READING TEXT →
========

And the complexity behind the program which generates the terrain, would just be using heightmaps?

@redbarm
just for checking maybe glEnable(GL_NORMALIZE) would help.
better to generate normals on your own though.

@baconbeastnz
not all terrains are generated from heightmaps. those are all static as long as the image is static.
you can use also diamond-square alogrithm to produce slightly random ones or just load a model file.

And no, the complexity of terrain rendering is not reduced to heightmaps. A basic terrain can be generated from this kind of map but generally, there are behind, many complex algorithms to manage for example level of detail (LOD), texture mapping like megatexturing and others.

Taking, the WoW 3D engine as an example, you can see that terrain geometry in the background is moving (morphing) because the engine adapts the geometry complexity related to the distance from the viewer.
More general information here.

About the terrain morphing, read from page 51 of
http://s08.idav.ucdavis.edu/olick-current-and-next-generation-parallelism-in-games.pdf
it’s very interesting, and I guess not too hard to make with terrains. (but for generic meshes it can be hell, I guess)

Ah, and about recomputing normals, I guess this will be mathematically OK:


#define NUM_VERTS 4225
#define NUM_TRIANGLES 3000
vec3 vertices[NUM_VERTS]; // initialized with your mesh data
int triangles[NUM_TRIANGLES*3]; // initialized with your mesh data, indices into vertices[]

vec3 normals[NUM_VERTS];  // we will be computing this
int  numTrisPerNormal[NUM_VERTS];

void ComputeNormals(){
	int i;
	for(i=0;i<NUM_VERTS;i++){
		normals[i] = vec3(0,0,0);
		numTrisPerNormal[i]=0;
	}
	for(i=0;i<NUM_TRIANGLES;i++){
		int index0 = triangles[i*3+0];
		int index1 = triangles[i*3+1];
		int index2 = triangles[i*3+2];
		vec3 v0 = vertices[index0];
		vec3 v1 = vertices[index1];
		vec3 v2 = vertices[index2];
		
		vec3 edge1 = v0 - v1;
		vec3 edge2 = v2 - v1; // or is it = v1-v2
		
		vec3 norm = cross(edge1,edge2);
		norm.normalize();
		normals[i]+=norm;
	}
	for(i=0;i<NUM_VERTS;i++){
		int num = numTrisPerNormal[i];
		if(num){
			normals[i] /= num;
			normals[i].normalize();
		}else{
			normals[i] = vec3 (0,1,0); // just in case
		}
	}
}

thanks guys.

========

[Items listed in a dataset]
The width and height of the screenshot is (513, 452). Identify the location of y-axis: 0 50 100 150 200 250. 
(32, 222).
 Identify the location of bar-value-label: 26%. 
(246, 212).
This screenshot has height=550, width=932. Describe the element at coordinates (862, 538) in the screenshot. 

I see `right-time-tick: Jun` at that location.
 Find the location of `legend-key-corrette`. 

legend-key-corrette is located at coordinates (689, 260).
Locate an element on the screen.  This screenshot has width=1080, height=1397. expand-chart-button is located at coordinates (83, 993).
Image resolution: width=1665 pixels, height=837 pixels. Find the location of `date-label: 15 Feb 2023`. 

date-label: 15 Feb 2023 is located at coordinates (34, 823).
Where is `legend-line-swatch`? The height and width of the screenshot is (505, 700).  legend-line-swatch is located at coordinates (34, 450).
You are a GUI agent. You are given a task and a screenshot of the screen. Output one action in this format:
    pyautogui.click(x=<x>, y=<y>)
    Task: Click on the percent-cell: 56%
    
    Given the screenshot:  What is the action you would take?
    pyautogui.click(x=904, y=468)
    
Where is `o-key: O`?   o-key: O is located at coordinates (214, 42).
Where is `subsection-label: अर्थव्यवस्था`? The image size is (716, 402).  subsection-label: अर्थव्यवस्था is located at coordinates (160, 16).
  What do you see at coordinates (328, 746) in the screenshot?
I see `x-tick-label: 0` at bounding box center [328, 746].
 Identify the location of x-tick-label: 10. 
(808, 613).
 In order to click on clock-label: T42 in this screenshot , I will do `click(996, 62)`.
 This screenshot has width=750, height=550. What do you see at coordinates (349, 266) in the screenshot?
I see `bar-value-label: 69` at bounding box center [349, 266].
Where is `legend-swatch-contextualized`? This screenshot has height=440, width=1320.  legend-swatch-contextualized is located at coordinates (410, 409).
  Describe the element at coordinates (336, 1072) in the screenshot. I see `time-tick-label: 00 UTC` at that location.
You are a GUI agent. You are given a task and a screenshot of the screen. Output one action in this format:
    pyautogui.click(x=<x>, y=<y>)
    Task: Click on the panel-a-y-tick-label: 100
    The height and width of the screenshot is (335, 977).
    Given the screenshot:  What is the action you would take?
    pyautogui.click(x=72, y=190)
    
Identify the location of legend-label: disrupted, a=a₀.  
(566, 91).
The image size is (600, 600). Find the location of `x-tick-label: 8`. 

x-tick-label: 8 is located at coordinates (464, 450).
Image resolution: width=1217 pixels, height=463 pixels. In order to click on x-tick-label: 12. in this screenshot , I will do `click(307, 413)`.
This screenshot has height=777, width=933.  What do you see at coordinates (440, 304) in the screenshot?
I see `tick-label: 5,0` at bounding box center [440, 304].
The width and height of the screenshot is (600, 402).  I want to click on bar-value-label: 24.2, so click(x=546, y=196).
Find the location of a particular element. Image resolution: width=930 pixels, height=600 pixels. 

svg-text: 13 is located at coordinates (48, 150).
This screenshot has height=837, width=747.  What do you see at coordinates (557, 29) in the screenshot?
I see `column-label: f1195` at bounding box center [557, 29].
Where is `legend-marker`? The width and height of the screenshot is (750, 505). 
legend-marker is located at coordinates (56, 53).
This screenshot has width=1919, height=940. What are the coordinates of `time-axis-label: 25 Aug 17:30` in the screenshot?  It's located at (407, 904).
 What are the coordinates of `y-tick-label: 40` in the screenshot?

========

DIRECTIONS →
**A)** Rewrite the terrain-rendering discussion from "And no, the" to "megatexturing and others.", renaming "megatexturing" as "virtual texturing".
**B)** According to the terrain-rendering discussion, why does the terrain geometry in the background of the WoW 3D engine appear to move? Answer in one to three sentences.
**C)** Resume the terrain-rendering discussion, picking up after its final line.
The data come from a separate source.

ANSWER LIST →
**A)**
And no, the complexity of terrain rendering is not reduced to heightmaps. A basic terrain can be generated from this kind of map but generally, there are behind, many complex algorithms to manage for example level of detail (LOD), texture mapping like virtual texturing and others.

**B)** The background terrain geometry morphs because the engine adapts its geometry complexity to the distance from the viewer.

**C)**
very interesting stuff…

Hi Again Everyone,

Thank you very much for your help. I have been working for 3 days for calculating the “normal vectors” and finally created a code. Yeah with this the scene really improves a lot.
Look at this,
http://picasaweb.google.com/muratgozu/OpenglIssues# (using with vertex normals )

But still, you can see the shapes of the triangles on the surface. Although I used the glShadeModel(GL_SMOOTH), it is not smooth and flat shading continues. Look at the wired shape of the surface,
http://picasaweb.google.com/muratgozu/OpenglIssues# (my surface wired shape)

Anyway, I tried creating a surface with the program, 3DMax, then exported to my code. Look at this,
http://picasaweb.google.com/muratgozu/OpenglIssues# (surface created eith 3dmax)
As you see the the wired shape of the surface is so smooth.It looks like created with curves.

Which method or algorithm can we use to make the flat shaded surface smoother, and approach to a curve shape?

Thanks

BTW your links are all the same.
Smooth saheding is achived by sending the same normal to al vertices that are at the same place.
let’s say you have 2 triangles :
tri1 : vert1 vert2 vert3
tri2 : vert4 vert5 vert6

lets say the vertices 2 and 4 are joined, same for 3 and 6, to make a smooth shaded quad.
Then you must send the same normal n2 for verts 2 and 4.
And the same normal n3 for verts 3 and 6.